Laparoscopic Myomectomy is the removal of fibroid tumors from the uterus using laparoscopic techniques avoiding a large “open” incision. The use of special instrumentation allows this minimally invasive procedure to preserve the uterus. It is usually performed for abnormal menstrual bleeding, pain or infertility or in cases where hysterectomy is not desired. This procedure requires extensive advanced laparoscopic skills and can be done in an outpatient setting.

Endometrial Ablation is a minimally invasive procedure to treat heavy menstrual bleeding done with minimal anesthesia, occasionally in office setting. The procedure involves the use of energy to destroy the endometrium ( lining of uterus) which is responsible for menstrual bleeding. Several different devices using different energy modalities exist to accomplish reduction in menstrual flow or in many cases complete cessation of menses (amenorrhea). Novasure ablation uses a device inserted into the uterus through the cervix and applies heat energy for approximately 90 seconds to achieve the destruction of the endometrium leading to reduction of menstrual flow.

Hysteroscopic Myomectomy is the removal of fibroid tumors with the use of the hysteroscope allowing resection of fibroids that protrude into the cavity of the uterus. This approach does not involve abdominal incisions and is done through the vagina. Occasionally it is performed in conjunction with a laparoscopic myomectomy for removal of larger fibroids usually to treat abnormal menstrual bleeding or infertility. It can be done on an outpatient basis.
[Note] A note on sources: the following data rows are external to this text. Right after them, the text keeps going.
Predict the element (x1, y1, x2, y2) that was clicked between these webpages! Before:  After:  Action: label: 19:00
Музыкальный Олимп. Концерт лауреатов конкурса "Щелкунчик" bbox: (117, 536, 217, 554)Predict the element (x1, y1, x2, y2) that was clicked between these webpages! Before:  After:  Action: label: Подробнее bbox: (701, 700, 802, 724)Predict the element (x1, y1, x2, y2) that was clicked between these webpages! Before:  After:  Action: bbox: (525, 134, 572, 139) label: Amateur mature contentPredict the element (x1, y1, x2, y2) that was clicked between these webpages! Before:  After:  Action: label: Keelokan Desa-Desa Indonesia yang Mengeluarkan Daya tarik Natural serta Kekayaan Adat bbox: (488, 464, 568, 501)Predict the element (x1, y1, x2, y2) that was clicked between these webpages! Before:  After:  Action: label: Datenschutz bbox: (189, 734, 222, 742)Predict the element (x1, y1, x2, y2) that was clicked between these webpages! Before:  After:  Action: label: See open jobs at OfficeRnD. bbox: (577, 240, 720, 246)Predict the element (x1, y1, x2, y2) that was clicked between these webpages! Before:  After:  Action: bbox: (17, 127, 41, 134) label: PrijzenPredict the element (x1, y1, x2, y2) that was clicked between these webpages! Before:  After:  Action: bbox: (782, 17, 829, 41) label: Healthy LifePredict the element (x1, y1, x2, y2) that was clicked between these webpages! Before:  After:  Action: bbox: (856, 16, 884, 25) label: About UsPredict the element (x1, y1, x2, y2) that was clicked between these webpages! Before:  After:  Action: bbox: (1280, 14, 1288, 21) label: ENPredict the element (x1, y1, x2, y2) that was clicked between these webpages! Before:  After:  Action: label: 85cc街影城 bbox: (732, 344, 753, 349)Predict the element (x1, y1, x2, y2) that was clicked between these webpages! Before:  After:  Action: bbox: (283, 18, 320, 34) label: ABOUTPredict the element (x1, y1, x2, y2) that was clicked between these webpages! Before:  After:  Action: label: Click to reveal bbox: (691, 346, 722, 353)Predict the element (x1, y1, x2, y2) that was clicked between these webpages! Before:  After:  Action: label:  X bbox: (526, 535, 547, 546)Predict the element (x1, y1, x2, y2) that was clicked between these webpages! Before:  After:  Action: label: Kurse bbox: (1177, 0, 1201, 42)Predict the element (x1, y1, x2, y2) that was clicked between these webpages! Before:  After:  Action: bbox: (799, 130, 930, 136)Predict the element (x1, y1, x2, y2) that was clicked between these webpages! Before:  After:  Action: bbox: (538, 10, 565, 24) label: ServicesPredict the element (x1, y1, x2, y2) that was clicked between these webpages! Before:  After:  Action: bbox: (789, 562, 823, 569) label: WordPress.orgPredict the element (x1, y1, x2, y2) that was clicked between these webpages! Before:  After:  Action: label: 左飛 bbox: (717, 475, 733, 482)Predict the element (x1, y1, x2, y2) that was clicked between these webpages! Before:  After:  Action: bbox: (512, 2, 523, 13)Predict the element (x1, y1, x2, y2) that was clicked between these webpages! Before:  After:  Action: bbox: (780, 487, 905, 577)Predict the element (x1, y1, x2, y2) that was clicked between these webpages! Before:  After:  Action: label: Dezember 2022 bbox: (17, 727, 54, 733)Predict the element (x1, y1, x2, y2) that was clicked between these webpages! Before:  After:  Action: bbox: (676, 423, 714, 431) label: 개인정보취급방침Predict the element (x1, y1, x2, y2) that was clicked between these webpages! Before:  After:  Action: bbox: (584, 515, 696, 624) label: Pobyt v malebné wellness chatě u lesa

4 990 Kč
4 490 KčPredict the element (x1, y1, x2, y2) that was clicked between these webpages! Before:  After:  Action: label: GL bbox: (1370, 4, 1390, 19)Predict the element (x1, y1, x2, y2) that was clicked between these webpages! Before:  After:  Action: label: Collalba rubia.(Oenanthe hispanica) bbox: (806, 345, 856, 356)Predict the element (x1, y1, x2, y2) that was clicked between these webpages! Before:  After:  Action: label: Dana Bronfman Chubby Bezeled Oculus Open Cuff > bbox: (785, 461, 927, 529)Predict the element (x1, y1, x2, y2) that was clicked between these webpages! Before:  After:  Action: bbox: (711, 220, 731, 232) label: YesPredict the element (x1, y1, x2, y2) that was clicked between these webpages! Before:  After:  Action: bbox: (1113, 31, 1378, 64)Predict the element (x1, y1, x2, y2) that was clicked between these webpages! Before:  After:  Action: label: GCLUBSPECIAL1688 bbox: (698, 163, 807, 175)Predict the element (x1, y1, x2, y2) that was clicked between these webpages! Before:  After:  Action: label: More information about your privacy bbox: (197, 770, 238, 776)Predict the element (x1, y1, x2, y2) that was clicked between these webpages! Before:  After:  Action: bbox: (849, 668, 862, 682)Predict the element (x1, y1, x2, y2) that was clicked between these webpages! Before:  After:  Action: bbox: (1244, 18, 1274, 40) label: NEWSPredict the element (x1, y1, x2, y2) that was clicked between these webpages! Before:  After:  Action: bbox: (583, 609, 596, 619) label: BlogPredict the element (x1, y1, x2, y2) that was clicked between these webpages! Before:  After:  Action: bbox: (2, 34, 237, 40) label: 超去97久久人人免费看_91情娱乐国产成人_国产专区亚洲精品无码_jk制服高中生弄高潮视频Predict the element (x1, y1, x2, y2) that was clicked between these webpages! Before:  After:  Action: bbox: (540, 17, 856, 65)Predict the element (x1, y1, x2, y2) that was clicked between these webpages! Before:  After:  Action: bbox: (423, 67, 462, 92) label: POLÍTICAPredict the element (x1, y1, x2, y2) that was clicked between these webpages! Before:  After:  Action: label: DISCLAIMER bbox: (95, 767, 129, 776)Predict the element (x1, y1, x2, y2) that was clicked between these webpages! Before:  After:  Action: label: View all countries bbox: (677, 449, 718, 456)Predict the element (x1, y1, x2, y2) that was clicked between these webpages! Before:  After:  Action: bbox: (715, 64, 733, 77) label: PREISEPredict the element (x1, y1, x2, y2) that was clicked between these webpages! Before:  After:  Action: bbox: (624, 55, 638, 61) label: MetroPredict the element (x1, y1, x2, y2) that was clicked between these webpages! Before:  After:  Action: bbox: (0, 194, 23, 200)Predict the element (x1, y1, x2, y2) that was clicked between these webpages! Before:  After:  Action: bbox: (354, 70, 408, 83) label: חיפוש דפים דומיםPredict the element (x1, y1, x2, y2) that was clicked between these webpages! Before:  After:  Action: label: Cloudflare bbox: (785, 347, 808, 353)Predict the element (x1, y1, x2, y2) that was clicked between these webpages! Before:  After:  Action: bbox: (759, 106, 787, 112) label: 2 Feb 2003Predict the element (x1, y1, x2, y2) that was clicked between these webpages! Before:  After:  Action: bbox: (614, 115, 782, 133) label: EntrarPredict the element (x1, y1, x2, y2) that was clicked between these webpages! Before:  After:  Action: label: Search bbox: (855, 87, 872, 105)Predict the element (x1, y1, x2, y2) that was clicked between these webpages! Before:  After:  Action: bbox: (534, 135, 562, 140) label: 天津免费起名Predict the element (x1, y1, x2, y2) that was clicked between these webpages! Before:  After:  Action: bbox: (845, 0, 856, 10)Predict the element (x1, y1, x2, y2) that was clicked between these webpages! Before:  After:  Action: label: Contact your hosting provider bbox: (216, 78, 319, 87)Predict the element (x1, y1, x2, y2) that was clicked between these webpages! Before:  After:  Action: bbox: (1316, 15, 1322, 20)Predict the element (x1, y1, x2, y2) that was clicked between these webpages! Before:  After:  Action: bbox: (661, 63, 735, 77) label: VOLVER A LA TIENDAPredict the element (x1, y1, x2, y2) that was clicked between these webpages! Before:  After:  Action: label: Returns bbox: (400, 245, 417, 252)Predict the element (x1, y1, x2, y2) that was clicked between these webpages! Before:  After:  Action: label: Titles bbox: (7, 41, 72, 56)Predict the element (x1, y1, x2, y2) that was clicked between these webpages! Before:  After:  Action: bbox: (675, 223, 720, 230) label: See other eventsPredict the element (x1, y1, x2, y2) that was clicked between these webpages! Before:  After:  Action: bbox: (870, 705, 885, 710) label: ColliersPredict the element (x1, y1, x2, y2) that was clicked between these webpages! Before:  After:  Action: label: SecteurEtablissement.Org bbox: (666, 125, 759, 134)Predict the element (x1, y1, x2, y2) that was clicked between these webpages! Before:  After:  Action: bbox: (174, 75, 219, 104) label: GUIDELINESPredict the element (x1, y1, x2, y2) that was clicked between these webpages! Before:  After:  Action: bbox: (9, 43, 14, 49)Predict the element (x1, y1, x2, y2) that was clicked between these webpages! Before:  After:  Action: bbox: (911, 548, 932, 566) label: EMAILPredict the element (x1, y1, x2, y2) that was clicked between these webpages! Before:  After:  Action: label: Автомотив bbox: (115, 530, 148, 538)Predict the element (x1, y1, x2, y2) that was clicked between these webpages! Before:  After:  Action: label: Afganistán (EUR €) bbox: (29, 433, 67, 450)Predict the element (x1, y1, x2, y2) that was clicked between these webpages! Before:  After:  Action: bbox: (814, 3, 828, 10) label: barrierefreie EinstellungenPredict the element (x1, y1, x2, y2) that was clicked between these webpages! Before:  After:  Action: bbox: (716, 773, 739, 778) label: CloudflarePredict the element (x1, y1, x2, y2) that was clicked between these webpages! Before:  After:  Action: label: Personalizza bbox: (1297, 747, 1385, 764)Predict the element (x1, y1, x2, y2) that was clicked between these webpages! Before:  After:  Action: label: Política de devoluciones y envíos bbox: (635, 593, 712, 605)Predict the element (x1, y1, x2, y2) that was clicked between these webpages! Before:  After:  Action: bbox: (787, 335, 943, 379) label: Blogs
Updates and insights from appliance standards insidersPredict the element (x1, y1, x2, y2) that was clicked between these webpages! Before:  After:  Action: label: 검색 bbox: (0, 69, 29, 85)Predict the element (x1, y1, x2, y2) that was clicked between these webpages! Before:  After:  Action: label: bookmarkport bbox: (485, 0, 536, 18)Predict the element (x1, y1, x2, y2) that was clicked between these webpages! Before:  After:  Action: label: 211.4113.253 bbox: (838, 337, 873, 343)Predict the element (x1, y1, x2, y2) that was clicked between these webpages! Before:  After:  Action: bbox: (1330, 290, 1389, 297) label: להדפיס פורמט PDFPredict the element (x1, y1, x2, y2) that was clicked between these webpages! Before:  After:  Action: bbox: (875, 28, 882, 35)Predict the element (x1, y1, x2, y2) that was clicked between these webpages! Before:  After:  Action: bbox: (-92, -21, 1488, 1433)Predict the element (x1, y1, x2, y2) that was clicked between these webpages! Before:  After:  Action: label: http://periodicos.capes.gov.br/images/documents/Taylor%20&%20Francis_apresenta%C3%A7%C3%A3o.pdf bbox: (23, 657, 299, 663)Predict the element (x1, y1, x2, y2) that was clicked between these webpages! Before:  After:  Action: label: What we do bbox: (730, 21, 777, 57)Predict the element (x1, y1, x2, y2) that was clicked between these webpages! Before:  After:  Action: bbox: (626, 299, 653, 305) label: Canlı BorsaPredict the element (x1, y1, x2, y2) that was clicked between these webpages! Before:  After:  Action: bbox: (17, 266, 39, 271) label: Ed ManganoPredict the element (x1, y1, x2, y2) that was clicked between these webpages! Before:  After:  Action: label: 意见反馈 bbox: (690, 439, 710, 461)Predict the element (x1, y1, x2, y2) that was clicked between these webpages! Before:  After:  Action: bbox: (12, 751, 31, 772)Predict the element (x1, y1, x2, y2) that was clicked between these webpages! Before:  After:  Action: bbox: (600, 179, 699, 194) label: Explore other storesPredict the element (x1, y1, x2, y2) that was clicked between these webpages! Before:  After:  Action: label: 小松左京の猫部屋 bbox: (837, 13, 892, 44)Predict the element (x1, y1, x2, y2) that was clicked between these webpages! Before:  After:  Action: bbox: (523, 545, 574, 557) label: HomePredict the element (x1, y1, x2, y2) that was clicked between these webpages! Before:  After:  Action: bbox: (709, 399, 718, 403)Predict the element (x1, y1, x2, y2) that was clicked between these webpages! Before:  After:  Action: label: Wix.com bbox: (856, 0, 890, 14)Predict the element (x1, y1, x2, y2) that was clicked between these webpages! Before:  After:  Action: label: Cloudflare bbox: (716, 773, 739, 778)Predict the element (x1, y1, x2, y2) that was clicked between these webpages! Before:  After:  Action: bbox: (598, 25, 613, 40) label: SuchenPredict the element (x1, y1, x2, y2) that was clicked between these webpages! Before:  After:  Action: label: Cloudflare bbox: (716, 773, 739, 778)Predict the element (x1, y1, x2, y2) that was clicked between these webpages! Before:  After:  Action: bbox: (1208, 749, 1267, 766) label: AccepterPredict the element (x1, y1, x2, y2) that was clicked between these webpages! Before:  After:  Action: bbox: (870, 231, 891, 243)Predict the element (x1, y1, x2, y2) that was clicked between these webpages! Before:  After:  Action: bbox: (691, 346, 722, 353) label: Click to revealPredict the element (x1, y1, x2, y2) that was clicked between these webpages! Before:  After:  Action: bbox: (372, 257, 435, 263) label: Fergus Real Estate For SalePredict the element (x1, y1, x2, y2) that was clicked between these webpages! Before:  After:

Hysteroscopic Sterilization ( Adiana, Essure) is a method of sterilization done in office with minimal sedation and local anesthesia. It is done with a hysteroscope to visualize the tubal openings and with a special device that deploys an insert into the tubes that will lead to scarring and occlusion of the tubes. Both procedures require some form of birth control for 3 months until tubal occlusion is confirmed by an X-Ray (hysterosalpingogram).